The "No thanks, that won't work for me, lets not speak of this again" was really sufficient and ok with me. I really didn't think the whole thing was this big a deal. That last bit though, the whole cloth fiction, denial thing? Pissed me off, and I called bullsh!t (only without saying bullsh!t; I believe I used "disingenuous" -- maybe bullsh!t would have been better). Which resulted in an angry email about social pleasantries. Hopefully, the other parties will get that I was pissed at the attempt to deny and erase what happened, not at the necessity of social pleasantries following what apparently -was- a big deal to make it ok and grease the social wheels.

Can I also just say that I don't much like it when people's anger is directed at me.
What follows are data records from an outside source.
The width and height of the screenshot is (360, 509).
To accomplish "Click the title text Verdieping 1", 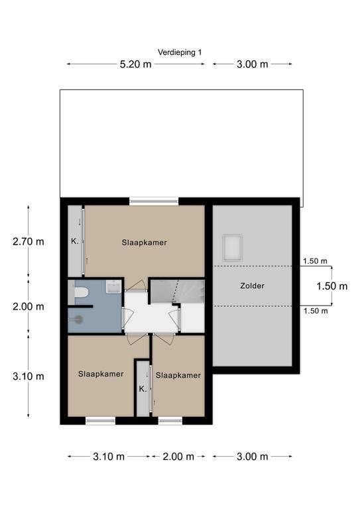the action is click(180, 52).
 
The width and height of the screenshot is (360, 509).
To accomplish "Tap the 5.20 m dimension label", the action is click(135, 64).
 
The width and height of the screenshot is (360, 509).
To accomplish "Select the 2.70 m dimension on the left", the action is click(29, 241).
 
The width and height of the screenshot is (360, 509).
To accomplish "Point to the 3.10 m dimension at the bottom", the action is click(109, 457).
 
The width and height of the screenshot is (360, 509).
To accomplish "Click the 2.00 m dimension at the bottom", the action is click(178, 457).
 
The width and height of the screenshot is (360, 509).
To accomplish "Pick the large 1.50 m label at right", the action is click(331, 286).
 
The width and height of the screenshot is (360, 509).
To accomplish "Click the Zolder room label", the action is click(252, 286).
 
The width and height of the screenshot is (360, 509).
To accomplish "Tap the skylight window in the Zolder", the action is click(232, 248).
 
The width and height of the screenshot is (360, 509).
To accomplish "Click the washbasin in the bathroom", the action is click(113, 286).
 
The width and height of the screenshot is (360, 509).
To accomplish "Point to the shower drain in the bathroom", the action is click(79, 319).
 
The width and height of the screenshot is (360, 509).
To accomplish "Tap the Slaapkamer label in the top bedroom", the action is click(144, 243).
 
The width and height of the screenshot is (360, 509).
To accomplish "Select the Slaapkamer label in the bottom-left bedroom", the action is click(101, 374).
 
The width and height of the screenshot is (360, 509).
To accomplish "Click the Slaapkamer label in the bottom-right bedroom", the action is click(178, 376).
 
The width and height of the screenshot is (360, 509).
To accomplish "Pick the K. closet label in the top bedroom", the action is click(75, 241).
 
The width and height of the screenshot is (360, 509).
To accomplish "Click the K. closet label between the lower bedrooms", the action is click(143, 389).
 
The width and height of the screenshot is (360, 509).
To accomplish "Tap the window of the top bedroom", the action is click(154, 201).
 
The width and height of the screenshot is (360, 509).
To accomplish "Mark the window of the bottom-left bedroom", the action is click(100, 421).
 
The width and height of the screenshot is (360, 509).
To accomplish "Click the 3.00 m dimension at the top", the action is click(252, 64).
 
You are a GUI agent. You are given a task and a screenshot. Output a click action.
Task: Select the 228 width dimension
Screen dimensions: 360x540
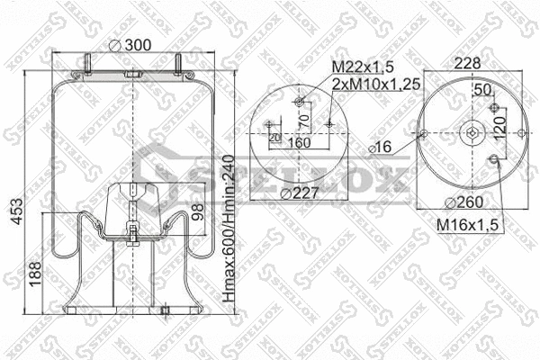467,64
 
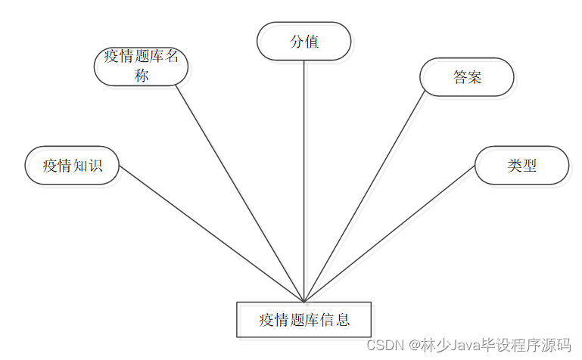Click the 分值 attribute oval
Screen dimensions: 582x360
pyautogui.click(x=304, y=41)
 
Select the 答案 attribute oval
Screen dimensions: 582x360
pyautogui.click(x=467, y=77)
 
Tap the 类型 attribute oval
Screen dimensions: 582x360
pyautogui.click(x=521, y=165)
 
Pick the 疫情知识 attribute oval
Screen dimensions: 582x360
pyautogui.click(x=72, y=165)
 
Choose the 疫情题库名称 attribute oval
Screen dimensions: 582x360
pyautogui.click(x=141, y=67)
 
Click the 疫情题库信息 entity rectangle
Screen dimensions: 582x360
pyautogui.click(x=304, y=319)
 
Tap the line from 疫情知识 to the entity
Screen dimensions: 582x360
pyautogui.click(x=212, y=234)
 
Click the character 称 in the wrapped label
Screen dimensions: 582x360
pyautogui.click(x=142, y=76)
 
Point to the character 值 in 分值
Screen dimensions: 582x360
pyautogui.click(x=311, y=41)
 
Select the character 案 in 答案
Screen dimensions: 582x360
pyautogui.click(x=475, y=77)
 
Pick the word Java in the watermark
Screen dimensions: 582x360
pyautogui.click(x=468, y=345)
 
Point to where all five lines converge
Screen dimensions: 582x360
pyautogui.click(x=304, y=302)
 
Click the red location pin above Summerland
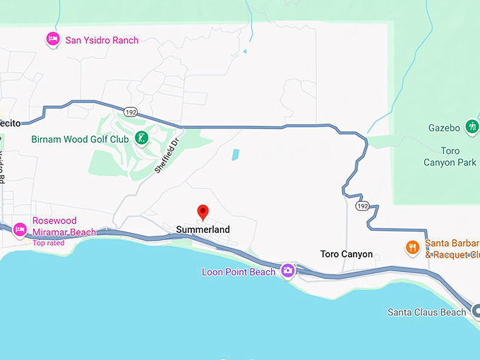click(x=203, y=211)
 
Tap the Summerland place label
click(x=203, y=229)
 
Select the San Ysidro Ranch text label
click(x=102, y=40)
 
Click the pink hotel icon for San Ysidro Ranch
click(x=52, y=40)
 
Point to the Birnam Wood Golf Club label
click(x=80, y=139)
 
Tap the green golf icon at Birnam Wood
click(x=142, y=138)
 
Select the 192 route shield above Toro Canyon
click(x=362, y=206)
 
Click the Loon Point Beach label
click(x=239, y=271)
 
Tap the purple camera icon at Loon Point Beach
click(x=287, y=270)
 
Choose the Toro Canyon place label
click(x=346, y=254)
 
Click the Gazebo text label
click(x=444, y=128)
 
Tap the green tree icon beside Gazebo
click(x=472, y=127)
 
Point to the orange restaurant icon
click(x=412, y=247)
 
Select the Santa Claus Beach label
click(x=426, y=312)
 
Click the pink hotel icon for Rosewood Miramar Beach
click(x=20, y=229)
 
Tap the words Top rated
click(x=48, y=243)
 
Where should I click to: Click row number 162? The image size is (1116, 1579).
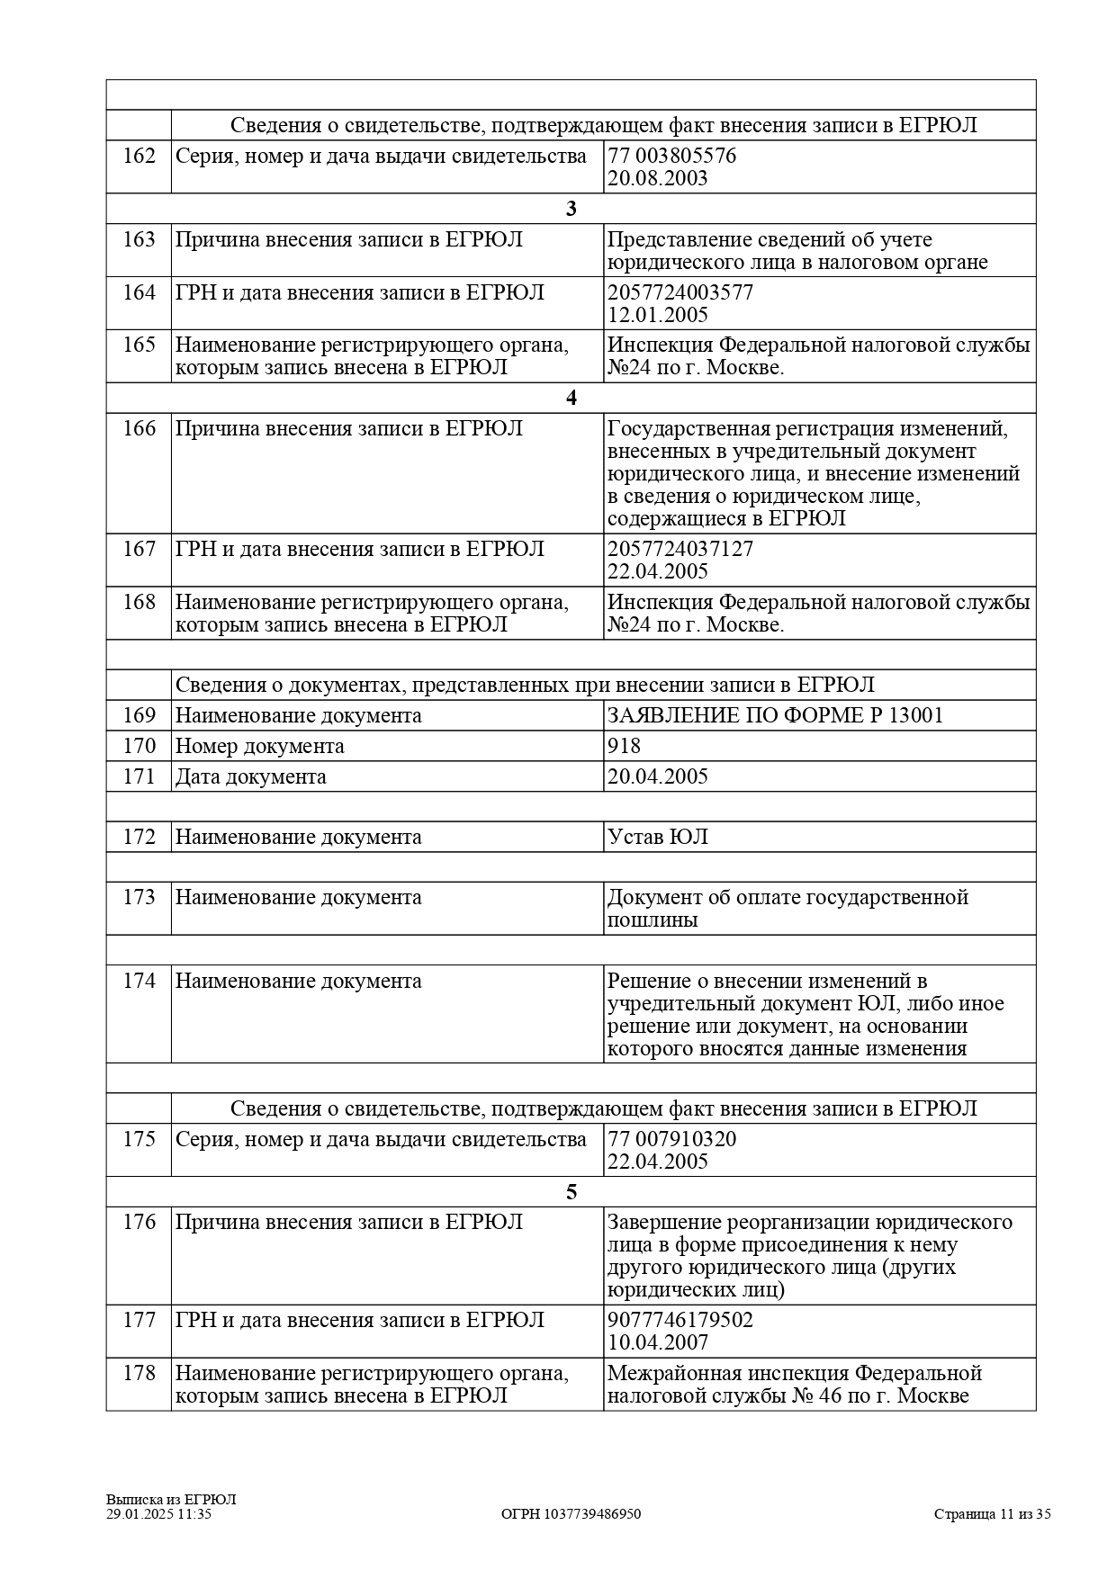pos(139,157)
But really, I had to say something...

Next post will be a book review, with no personal drama, honest!

Edit: one more quote from the above book: "Finally, they could rest secure in the knowledge that heart cannot meet heart in a world of strangers, and in the recognition that the uncloaked heart is the most dangerous acquaintance of all." (p. 188)

3 comments:

Ink said...

Good for you for NOT accepting that effort to control the discourse. Go, Digger! You're completely right.

Bavardess said...

I don't know what the whole story is here, obviously, but I can sympathise with your anger at it being assumed you'll accept something didn't happen when you know it did. You did the right thing to refuse to pretend things were what they weren't just to mollify others.
On a slightly different note, your quote about social intercourse and proper 'social conduct' struck a note with me, because I've just been reading about a 14thC letter that was couched in such intimate and loving terms, that for hundreds of years it was assumed to have been from a wife to her husband. It was only recently that a historian figured out it was actually from a baron to his (future) king, and was talking about political loyalty, not personal affective love.

Digger said...

Thanks, both. I'm just so frustrated about the alternate history and the escalation. Truly, email is a medium where what is meant doesn't necessarily come through from what is said, and I think some of what I said was taken the wrong way (not the part about calling bullsh!t, but other parts may have been taken as an F-U Very Much, when that wasn't my intention). I'm not sure where to pick this up, or even if I should.